This problem requires calculating electrostatic forces between charged particles using Coulomb's Law and the principle of superposition. Coulomb's Law defines the magnitude of the force between two point charges.

$$F = k \frac{|q_1 q_2|}{r^2}$$

Here, $$F$$ is the magnitude of the electrostatic force, $$k$$ is Coulomb's constant (approximately $$8.99 \times 10^9 \mathrm{~N \cdot m^2/C^2}$$), $$q_1$$ and $$q_2$$ are the magnitudes of the charges, and $$r$$ is the distance between the charges. The force is repulsive if the charges have the same sign and attractive if they have opposite signs. Since all particles are on the x-axis, the forces will be either in the positive or negative x-direction. The total force on a particle is the vector sum of the forces exerted by all other individual charges, which is known as the principle of superposition.

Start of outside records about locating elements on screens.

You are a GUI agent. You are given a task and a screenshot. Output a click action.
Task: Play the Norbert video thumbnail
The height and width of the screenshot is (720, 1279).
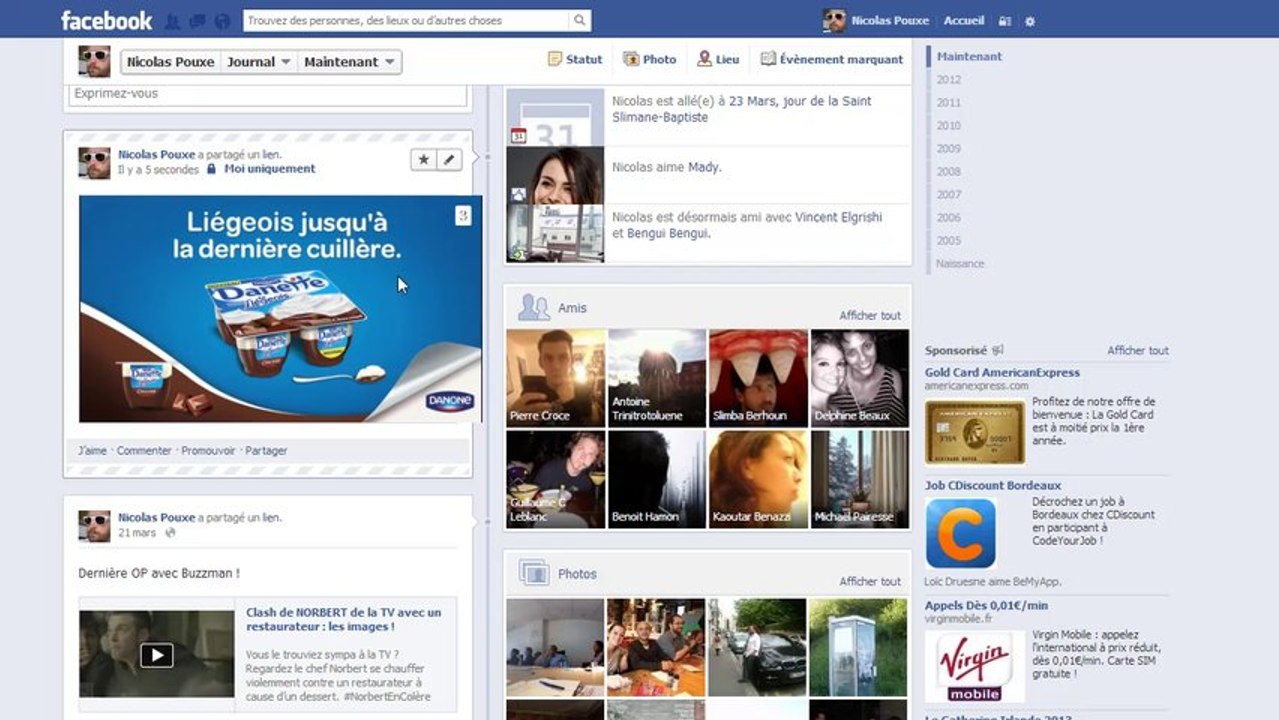coord(156,654)
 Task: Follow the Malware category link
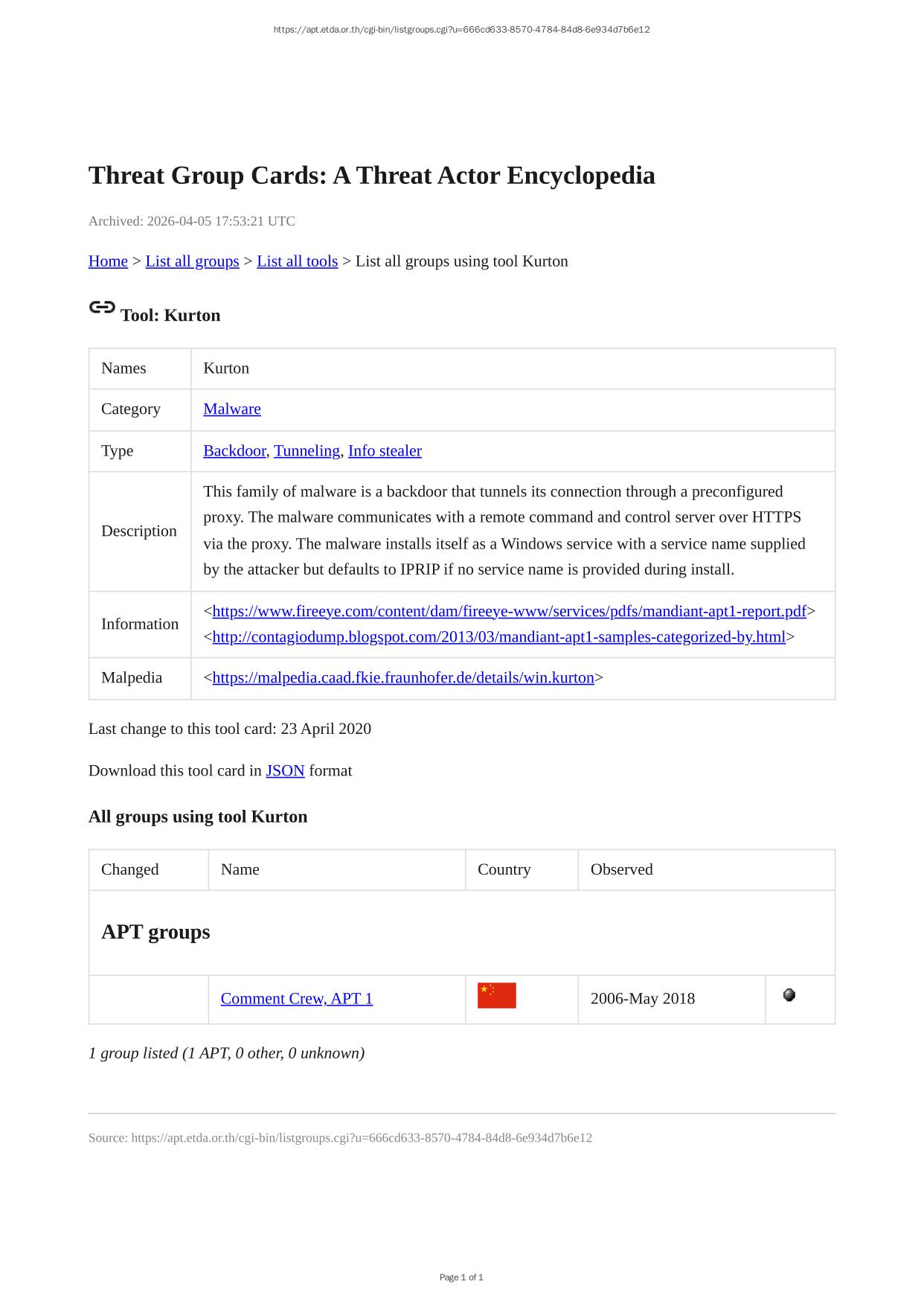pyautogui.click(x=232, y=409)
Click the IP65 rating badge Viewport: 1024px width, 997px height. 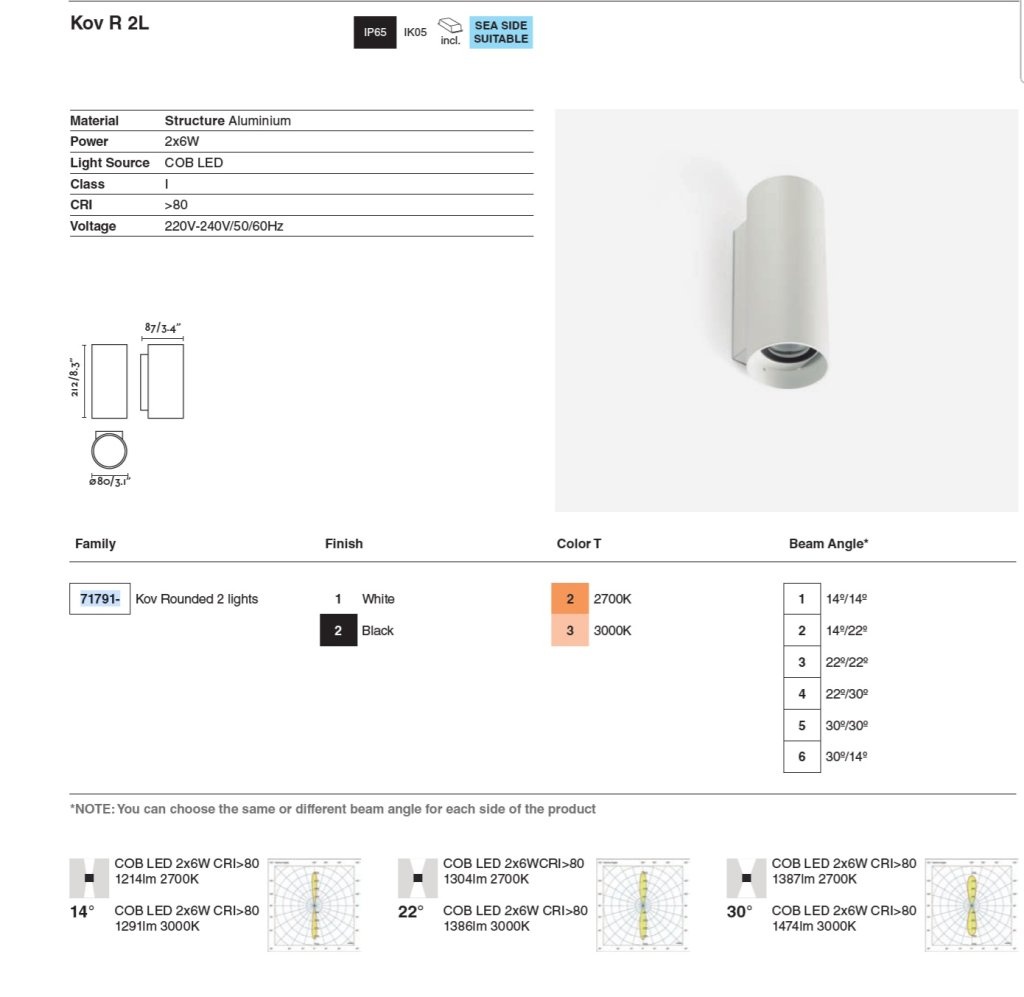(x=375, y=32)
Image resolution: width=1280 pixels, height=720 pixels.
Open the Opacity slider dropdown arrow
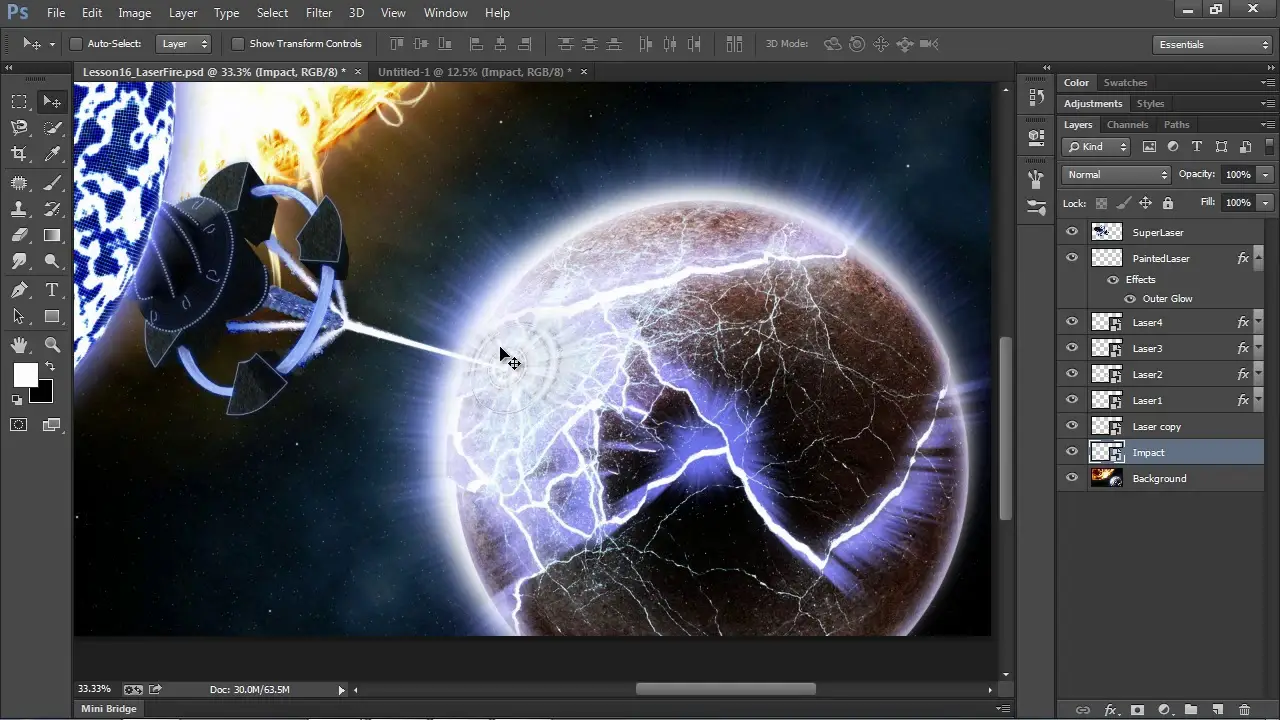click(x=1265, y=175)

**step2 List Given Values and Convert Units**

First, we identify all given values and ensure they are expressed in consistent SI units. The separation distance $$d$$ is given in centimeters, which must be converted to meters.

$$d = 2.00 \mathrm{~cm} = 0.02 \mathrm{~m}$$

The charges are given in terms of the elementary charge $$e$$, where $$e = 1.60 \times 10^{-19} \mathrm{~C}$$. We express each charge in Coulombs:

$$q_1 = +2e = +2 \times (1.60 \times 10^{-19} \mathrm{~C}) = +3.20 \times 10^{-19} \mathrm{~C}$$
$$q_2 = -e = -1.60 \times 10^{-19} \mathrm{~C}$$
$$q_3 = +e = +1.60 \times 10^{-19} \mathrm{~C}$$
$$q_4 = +4e = +4 \times (1.60 \times 10^{-19} \mathrm{~C}) = +6.40 \times 10^{-19} \mathrm{~C}$$

Coulomb's constant is used as:

$$k = 8.99 \times 10^9 \mathrm{~N \cdot m^2/C^2}$$

**step3 Calculate a Common Factor for Force Magnitudes**

To simplify the subsequent calculations, we can compute a common factor that appears in the expressions for many force magnitudes. This factor is $$k \frac{e^2}{d^2}$$.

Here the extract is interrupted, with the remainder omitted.